• [Work to complete]:
Write what comes next in the NekoHTML 0.6 announcement below, starting right after its final sentence and keeping the same voice.

• [Excerpt to read]:
You are viewing a plain text version of this content. The canonical link for it is here.

Posted to j-dev@xerces.apache.org by Andy Clark <an...@apache.org> on 2002/05/12 16:50:55 UTC

[Announce] NekoHTML 0.6 Available

Well, I've been quite busy lately working on the NekoHTML 
parser for Xerces2 and I'm pleased to announce the latest 
version, NekoHTML 0.6, is available for download at the
following location:

  http://www.apache.org/~andyc/nekohtml/doc/index.html

There are a *lot* of changes and additions in this version.
Here's a list of what's new:

  * Added property to allow custom document filters to be 
    appended to the default NekoHTML parser pipeline; 
  * added convenience filters for serializing HTML documents 
    and removing elements from the document event stream; 
  * added samples to demonstrate the filtering feature; 
  * added experimental functionality to allow applications 
    to dynamically insert content into the HTML document 
    stream; 
  * added a minimal Xerces2 Jar file containing just the 
    files required for using the HTMLConfiguration class 
    directly to alleviate full dependence on Xerces2 
    distribution; 
  * applied patch from Serge Proskuryakov to fix handling 
    of misplaced <title> within <body>; 
  * fixed minor tag balancing bug; and 
  * re-organized and added new documentation.

The coolest features added to this version are the ability
to append custom document filters to the parsing pipeline
by setting a property; and the (currently experimental)
ability to dynamically insert new content into the document
parsing stream.

I have included a variety of simple (but quite useful)
samples of the new filter functionality. One filter is an
HTML serializer which has the ability to change the encoding
of the document as it's being serialized -- this includes
changing the META[@http-equiv='content-type']/@content tag
on the way out. 

Another filter strips elements (and attrs) from the document 
stream. This one is useful for stripping out everything but 
rich-text elements, for example. I'm thinking about writing
a related filter that converts the remaining rich-text
elements to text which would be a good way of producing
vanilla text documents that retain the "richness".

I have also included an identity transform which basically
filters out all of the events synthesized by the tag
balancer. Why would you want to do this? Well, you might
want to receive all of the warnings/errors reported by
the tag balancer without wanting the elements that were
generated to make the document well-formed.

• [Stored rows]:
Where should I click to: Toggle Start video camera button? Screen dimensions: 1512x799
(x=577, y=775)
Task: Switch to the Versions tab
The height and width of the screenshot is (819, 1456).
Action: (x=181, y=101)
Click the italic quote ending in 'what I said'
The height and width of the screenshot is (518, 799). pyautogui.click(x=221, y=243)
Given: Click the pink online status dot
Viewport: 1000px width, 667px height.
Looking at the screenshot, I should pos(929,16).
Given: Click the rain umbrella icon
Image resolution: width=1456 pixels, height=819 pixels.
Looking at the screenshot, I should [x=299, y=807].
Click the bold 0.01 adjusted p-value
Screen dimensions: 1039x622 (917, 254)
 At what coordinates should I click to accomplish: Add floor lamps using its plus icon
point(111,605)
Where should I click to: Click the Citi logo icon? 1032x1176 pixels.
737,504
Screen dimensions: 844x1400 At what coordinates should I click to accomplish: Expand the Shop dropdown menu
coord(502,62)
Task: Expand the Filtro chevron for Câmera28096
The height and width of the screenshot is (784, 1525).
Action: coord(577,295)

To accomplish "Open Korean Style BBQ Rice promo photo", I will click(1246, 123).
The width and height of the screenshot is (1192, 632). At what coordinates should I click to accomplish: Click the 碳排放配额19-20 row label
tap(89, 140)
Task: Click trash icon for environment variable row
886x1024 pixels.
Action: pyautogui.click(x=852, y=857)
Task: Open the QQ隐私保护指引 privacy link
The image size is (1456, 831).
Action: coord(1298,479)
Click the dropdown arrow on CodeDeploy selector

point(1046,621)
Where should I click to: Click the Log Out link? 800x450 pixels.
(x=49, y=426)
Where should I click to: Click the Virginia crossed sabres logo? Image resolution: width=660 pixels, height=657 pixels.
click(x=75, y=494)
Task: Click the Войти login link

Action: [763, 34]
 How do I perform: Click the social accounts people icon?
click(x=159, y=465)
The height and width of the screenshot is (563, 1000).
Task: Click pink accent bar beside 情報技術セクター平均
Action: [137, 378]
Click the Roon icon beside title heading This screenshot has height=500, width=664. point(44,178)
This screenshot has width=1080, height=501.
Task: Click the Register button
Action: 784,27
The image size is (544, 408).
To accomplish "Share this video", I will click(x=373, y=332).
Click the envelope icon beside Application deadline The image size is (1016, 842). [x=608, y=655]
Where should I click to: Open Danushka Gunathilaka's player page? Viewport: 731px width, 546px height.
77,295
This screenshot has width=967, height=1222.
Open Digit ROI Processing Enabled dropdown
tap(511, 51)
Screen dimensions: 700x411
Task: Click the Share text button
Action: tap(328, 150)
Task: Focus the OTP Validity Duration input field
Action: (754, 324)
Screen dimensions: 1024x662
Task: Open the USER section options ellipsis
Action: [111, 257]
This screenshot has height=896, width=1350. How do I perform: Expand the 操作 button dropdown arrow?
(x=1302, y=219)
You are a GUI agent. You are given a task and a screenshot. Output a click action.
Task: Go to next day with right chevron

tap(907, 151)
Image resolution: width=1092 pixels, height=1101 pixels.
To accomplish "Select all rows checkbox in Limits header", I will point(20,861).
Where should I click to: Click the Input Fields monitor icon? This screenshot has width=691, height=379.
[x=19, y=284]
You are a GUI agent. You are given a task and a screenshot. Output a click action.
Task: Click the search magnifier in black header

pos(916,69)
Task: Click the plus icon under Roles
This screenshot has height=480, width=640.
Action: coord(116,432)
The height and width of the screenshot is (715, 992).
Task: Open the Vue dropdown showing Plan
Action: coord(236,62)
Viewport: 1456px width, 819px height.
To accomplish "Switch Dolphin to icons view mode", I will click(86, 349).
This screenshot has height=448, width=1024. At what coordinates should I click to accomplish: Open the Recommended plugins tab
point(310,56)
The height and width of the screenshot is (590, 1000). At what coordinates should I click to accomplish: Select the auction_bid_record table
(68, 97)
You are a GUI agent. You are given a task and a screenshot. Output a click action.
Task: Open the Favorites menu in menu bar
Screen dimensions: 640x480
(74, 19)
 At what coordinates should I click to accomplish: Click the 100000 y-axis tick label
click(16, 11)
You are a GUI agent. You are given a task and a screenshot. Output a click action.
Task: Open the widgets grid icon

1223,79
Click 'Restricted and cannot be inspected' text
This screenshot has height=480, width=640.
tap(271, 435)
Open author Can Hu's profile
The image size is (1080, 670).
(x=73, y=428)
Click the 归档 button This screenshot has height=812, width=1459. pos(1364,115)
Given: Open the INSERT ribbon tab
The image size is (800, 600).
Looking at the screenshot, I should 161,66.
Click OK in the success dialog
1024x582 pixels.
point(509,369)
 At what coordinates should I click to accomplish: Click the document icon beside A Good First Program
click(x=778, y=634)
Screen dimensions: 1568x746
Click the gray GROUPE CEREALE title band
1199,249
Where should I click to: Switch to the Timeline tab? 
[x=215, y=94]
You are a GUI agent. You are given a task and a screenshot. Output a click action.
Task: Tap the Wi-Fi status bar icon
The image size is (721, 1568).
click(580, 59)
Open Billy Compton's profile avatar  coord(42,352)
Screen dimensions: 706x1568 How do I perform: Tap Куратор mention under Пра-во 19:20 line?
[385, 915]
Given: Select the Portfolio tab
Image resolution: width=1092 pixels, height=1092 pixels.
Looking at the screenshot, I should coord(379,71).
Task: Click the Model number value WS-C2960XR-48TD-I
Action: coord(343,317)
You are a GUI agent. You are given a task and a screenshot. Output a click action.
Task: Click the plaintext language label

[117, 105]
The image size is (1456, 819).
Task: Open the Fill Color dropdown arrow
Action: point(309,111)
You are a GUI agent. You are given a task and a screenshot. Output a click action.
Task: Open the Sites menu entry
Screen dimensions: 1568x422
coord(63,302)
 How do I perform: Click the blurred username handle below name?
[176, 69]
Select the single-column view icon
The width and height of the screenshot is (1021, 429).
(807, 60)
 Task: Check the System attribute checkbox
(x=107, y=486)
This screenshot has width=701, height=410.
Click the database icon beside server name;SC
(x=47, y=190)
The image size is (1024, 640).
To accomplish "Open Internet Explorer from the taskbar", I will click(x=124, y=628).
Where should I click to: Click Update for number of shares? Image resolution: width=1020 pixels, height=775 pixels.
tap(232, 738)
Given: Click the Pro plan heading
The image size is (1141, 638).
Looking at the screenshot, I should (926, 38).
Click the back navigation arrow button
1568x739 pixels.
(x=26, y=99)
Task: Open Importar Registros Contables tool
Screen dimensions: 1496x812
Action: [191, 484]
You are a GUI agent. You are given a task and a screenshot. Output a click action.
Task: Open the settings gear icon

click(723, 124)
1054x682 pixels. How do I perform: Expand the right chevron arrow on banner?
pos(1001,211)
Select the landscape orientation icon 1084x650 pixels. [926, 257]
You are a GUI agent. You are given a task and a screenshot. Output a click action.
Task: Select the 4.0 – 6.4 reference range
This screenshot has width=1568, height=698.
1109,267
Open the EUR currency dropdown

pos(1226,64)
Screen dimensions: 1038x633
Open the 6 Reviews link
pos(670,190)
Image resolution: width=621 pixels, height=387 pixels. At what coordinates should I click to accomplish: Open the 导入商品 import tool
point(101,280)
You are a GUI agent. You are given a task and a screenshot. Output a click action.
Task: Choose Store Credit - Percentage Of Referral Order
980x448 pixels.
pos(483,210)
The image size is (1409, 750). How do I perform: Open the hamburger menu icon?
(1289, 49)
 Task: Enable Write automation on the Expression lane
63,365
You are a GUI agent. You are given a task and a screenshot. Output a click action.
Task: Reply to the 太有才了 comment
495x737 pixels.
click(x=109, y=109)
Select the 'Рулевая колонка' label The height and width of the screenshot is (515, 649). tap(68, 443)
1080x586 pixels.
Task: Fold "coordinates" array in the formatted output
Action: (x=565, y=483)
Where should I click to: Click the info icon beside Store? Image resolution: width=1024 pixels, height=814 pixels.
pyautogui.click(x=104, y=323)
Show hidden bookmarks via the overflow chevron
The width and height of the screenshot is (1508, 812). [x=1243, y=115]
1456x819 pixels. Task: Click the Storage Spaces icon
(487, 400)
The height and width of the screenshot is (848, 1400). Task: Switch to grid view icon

• [Answer to the exercise]:
Adding custom filters is incredibly easy. Simply make an
array of objects that implement the XMLDocumentFilter 
interface from XNI and set the appropriate property on
the parser. For example:

  ElementRemover remover = new ElementRemover();
  remover.acceptElement("b", null);
  remover.acceptElement("i", null);
  remover.acceptElement("u", null);
  remover.acceptElement("a", new String[] { "href" });

  XMLDocumentFilter[] filters = { remover, new Writer() };

  SAXParser parser = new SAXParser();
  parser.setProperty("http://cyberneko.org/html/properties/filters",
                     filters);

But this is all covered in the docs which I have
expanded and improved. I've separated the existing docs
into multiple pages and added a bunch of information 
about the filters, etc. And now it's finally all on my
public website so you don't have to download the package
to peruse the information.

The other big feature (which took me longer to implement
today than I thought) is the ability to insert content
into the document parsing stream. I've labeled it as
"experimental" because I'm not entirely convinced yet
that it's a good way to do it -- I'm referring to the
public API here.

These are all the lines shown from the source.